Copy the entries below, swapping each "GUI agent" for "screen assistant" and leaving everything else untouched.

→ **Stored records**:
┌────────

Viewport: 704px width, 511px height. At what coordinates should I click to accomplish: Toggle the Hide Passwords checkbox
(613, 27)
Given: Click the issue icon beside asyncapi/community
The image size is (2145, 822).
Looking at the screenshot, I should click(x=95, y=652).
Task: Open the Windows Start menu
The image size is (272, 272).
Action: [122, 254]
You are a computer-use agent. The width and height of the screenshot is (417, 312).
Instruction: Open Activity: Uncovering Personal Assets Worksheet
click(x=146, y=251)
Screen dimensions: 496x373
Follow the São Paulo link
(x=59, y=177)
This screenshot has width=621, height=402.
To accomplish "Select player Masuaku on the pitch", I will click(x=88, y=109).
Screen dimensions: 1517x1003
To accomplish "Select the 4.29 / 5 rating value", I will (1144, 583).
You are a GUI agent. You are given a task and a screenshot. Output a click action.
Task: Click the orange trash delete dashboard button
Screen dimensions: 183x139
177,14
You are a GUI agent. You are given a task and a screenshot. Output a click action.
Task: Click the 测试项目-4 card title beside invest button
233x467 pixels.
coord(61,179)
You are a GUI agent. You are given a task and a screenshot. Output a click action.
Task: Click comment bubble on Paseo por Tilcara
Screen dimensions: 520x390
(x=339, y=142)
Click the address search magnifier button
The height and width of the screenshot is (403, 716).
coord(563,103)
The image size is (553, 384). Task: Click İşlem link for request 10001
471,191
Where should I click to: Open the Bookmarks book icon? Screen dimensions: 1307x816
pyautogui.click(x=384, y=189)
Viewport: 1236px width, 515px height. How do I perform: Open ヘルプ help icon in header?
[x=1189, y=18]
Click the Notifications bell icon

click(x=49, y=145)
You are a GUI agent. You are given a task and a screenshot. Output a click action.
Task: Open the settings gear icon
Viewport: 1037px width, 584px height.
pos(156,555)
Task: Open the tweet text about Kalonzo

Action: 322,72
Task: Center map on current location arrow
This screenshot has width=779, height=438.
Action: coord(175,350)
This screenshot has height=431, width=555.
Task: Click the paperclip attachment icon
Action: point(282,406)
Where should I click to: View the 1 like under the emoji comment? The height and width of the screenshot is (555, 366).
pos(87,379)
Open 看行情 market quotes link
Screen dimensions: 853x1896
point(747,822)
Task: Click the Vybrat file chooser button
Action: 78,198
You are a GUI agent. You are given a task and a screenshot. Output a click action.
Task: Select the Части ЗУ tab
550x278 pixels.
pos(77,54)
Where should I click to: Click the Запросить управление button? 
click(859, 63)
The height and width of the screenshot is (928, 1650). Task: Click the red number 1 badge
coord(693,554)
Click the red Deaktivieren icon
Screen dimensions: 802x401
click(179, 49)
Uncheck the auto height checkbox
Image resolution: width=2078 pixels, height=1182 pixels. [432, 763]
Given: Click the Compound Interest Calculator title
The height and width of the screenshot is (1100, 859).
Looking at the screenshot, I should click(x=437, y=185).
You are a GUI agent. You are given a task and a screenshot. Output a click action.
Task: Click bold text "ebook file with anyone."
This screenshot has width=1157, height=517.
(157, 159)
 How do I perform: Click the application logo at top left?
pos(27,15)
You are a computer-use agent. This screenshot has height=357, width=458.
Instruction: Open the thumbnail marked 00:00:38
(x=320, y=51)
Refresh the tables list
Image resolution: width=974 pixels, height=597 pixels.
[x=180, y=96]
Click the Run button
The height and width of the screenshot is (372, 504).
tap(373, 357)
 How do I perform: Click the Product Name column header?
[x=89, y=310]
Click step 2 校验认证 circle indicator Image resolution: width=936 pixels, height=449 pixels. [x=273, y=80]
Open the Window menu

└────────

→ **Output below**:
Viewport: 704px width, 511px height. At what coordinates should I click to accomplish: Toggle the Hide Passwords checkbox
(613, 27)
Given: Click the issue icon beside asyncapi/community
The image size is (2145, 822).
Looking at the screenshot, I should click(x=95, y=652).
Task: Open the Windows Start menu
The image size is (272, 272).
Action: [122, 254]
You are a computer-use agent. The width and height of the screenshot is (417, 312).
Instruction: Open Activity: Uncovering Personal Assets Worksheet
click(x=146, y=251)
Screen dimensions: 496x373
Follow the São Paulo link
(x=59, y=177)
This screenshot has width=621, height=402.
To accomplish "Select player Masuaku on the pitch", I will click(x=88, y=109).
Screen dimensions: 1517x1003
To accomplish "Select the 4.29 / 5 rating value", I will (1144, 583).
You are a screen assistant. You are given a task and a screenshot. Output a click action.
Task: Click the orange trash delete dashboard button
Screen dimensions: 183x139
177,14
You are a screen assistant. You are given a task and a screenshot. Output a click action.
Task: Click the 测试项目-4 card title beside invest button
233x467 pixels.
coord(61,179)
You are a screen assistant. You are given a task and a screenshot. Output a click action.
Task: Click comment bubble on Paseo por Tilcara
Screen dimensions: 520x390
(x=339, y=142)
Click the address search magnifier button
The height and width of the screenshot is (403, 716).
coord(563,103)
The image size is (553, 384). Task: Click İşlem link for request 10001
471,191
Where should I click to: Open the Bookmarks book icon? Screen dimensions: 1307x816
pyautogui.click(x=384, y=189)
Viewport: 1236px width, 515px height. How do I perform: Open ヘルプ help icon in header?
[x=1189, y=18]
Click the Notifications bell icon

click(x=49, y=145)
You are a screen assistant. You are given a task and a screenshot. Output a click action.
Task: Open the settings gear icon
Viewport: 1037px width, 584px height.
pos(156,555)
Task: Open the tweet text about Kalonzo

Action: 322,72
Task: Center map on current location arrow
This screenshot has width=779, height=438.
Action: coord(175,350)
This screenshot has height=431, width=555.
Task: Click the paperclip attachment icon
Action: point(282,406)
Where should I click to: View the 1 like under the emoji comment? The height and width of the screenshot is (555, 366).
pos(87,379)
Open 看行情 market quotes link
Screen dimensions: 853x1896
point(747,822)
Task: Click the Vybrat file chooser button
Action: 78,198
You are a screen assistant. You are given a task and a screenshot. Output a click action.
Task: Select the Части ЗУ tab
550x278 pixels.
pos(77,54)
Where should I click to: Click the Запросить управление button? 
click(859, 63)
The height and width of the screenshot is (928, 1650). Task: Click the red number 1 badge
coord(693,554)
Click the red Deaktivieren icon
Screen dimensions: 802x401
click(179, 49)
Uncheck the auto height checkbox
Image resolution: width=2078 pixels, height=1182 pixels. [432, 763]
Given: Click the Compound Interest Calculator title
The height and width of the screenshot is (1100, 859).
Looking at the screenshot, I should click(x=437, y=185).
You are a screen assistant. You are given a task and a screenshot. Output a click action.
Task: Click bold text "ebook file with anyone."
This screenshot has width=1157, height=517.
(157, 159)
 How do I perform: Click the application logo at top left?
pos(27,15)
You are a computer-use agent. This screenshot has height=357, width=458.
Instruction: Open the thumbnail marked 00:00:38
(x=320, y=51)
Refresh the tables list
Image resolution: width=974 pixels, height=597 pixels.
[x=180, y=96]
Click the Run button
The height and width of the screenshot is (372, 504).
tap(373, 357)
 How do I perform: Click the Product Name column header?
[x=89, y=310]
Click step 2 校验认证 circle indicator Image resolution: width=936 pixels, height=449 pixels. [x=273, y=80]
Open the Window menu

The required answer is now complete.